I don't think I have that folder anymore. This was from about two years ago. But if you think about it there are plenty of other examples, one of the most famous is the Huxtable household on the Cosby show. Two Mulatta children conveniently born to two monoracial parents.

 

I agree that the children are a range of phenotypes that don't seem to correspond with the tv parents on the Cosby show. Some will argue "kids can come out all different colors" but I think it's notable that kids that look like Lisa Bonet, etc. rarely are shown either with parents that look like them or with interracial parents.

 

However, I don't see Mrs. Huxtable as monoracial but rather as more of a brown mulatto phenotype. I don't have problems with presentations like the Cosby show, except when they are the only presentation of families with mulattos. Where are the families where the mother, father, and kids all look like Lisa Bonet? Or where the kids are 1st generation biracial with a white parent and a black parent? I agree with you that there's not balance.

 

Quote:

I've seen mixed race children in diaper, toy and food commercials and when it shows their loving mother she is always (well, almost always, with one exception I can think of which was a headache medicine commercial) a Black woman. Now I understand that there are plenty of Black-White biracials who have a Black mother, however in the instances where these shows or commercials do show the "father" as well (like in that Bank of America example), he is always Black. Plus by showing the Black mother, even if the father is not present, that is implying that this child is from a Black family. It is kind of like saying "Don't you worry, folks!
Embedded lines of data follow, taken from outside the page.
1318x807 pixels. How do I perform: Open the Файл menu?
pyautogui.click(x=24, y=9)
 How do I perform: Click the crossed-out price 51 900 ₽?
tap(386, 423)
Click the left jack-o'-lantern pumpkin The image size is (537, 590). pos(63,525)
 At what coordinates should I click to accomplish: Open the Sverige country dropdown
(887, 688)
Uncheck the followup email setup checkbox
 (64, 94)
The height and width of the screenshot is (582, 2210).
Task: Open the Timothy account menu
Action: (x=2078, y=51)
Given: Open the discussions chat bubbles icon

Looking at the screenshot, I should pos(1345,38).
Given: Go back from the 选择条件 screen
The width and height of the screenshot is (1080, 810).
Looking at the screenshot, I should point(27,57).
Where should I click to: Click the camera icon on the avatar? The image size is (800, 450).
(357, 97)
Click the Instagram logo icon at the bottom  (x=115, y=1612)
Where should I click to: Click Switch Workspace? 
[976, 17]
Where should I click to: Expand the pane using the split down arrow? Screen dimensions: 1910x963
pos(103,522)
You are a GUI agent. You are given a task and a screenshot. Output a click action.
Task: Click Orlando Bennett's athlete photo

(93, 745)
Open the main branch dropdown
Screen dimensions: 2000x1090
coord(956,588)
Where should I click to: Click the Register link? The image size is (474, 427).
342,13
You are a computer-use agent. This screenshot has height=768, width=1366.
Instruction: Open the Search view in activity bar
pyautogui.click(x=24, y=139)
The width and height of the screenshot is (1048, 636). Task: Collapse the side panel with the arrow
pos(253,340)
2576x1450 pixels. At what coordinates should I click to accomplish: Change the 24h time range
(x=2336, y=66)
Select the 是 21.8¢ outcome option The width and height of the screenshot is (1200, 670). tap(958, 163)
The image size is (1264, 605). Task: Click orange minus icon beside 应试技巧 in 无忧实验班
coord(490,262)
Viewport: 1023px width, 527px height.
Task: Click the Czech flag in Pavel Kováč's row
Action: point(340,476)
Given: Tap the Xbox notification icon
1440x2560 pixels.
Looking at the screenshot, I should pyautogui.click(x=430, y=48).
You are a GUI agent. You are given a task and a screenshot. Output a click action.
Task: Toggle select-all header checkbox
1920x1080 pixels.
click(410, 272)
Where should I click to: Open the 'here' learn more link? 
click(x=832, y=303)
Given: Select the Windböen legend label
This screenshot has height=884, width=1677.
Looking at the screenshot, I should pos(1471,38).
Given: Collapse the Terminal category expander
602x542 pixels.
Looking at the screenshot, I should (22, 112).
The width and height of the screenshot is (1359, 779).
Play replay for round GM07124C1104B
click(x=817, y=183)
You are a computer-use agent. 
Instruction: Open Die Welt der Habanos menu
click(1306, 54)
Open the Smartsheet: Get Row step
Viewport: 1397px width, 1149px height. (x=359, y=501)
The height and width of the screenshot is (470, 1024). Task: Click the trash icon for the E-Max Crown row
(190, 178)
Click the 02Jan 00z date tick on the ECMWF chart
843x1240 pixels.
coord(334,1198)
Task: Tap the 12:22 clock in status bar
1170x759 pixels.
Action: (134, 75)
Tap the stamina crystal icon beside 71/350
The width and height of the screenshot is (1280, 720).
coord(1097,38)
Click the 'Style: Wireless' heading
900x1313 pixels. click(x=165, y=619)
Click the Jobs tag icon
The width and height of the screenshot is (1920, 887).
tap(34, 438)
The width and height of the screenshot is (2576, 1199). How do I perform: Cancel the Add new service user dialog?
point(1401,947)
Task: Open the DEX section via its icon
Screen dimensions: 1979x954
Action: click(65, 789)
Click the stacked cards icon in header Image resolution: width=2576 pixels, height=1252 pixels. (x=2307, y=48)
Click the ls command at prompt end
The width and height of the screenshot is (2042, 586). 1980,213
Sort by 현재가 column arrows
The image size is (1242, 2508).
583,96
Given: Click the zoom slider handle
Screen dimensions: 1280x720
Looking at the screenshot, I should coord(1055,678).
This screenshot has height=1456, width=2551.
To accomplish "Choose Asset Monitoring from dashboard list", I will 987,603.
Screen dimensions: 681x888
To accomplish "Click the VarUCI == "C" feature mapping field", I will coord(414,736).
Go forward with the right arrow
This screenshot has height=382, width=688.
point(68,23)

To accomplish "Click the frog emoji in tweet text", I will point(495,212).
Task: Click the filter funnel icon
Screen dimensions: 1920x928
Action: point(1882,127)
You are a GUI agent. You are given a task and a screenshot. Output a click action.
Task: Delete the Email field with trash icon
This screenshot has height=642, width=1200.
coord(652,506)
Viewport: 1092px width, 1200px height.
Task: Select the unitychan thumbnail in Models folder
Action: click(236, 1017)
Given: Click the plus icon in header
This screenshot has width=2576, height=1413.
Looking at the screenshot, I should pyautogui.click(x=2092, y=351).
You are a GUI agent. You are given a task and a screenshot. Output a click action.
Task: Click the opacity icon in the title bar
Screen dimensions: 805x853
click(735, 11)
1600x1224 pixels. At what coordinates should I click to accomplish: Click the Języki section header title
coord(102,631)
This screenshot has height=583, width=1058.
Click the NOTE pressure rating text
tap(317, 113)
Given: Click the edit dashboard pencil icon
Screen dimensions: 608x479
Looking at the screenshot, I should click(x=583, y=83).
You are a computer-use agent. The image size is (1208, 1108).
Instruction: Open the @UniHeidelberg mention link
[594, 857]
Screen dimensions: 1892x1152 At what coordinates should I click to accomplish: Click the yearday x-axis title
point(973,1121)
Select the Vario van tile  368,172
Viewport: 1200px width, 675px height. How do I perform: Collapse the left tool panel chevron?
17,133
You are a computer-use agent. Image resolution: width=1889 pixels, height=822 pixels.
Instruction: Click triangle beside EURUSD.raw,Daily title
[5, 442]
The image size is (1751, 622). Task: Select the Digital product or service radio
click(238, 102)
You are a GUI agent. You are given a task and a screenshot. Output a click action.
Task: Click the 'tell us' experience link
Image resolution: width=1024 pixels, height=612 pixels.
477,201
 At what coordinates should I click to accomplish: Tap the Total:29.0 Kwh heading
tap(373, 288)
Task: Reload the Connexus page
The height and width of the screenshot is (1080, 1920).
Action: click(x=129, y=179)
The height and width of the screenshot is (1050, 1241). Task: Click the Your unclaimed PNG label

This IS a black child-- we are not promoting misegenation by showing this racially ambiguous kid-- rest assured this child is BLACK."

That's a great point. Balance is needed.

 

Fascinating post and thread overall.



I realize that Debbie Allen's and Phylicia Rashad's dad was very fair-skinned, and perhaps he was a multigen or maybe even a first gen biracial. However, the most everyone views "Mrs. Huxtable" as black and everyone looks at Bill Cosby as Black. It's not really like they got Lonette McKee to play the mother, someone who is very obviously mixed and just as ambiguous looking as the two Mulatta daughters.

I do have to give some recognition to my favorite daytime soap opera if I could. The Young and the Restless typically gets biracial actors to portray the children of established characters who are played by biracials. They never have been brave enough to show a first generational interracial family who has a Mulatto child but atleast they cast mixed race people to play the family members of other mixed race people.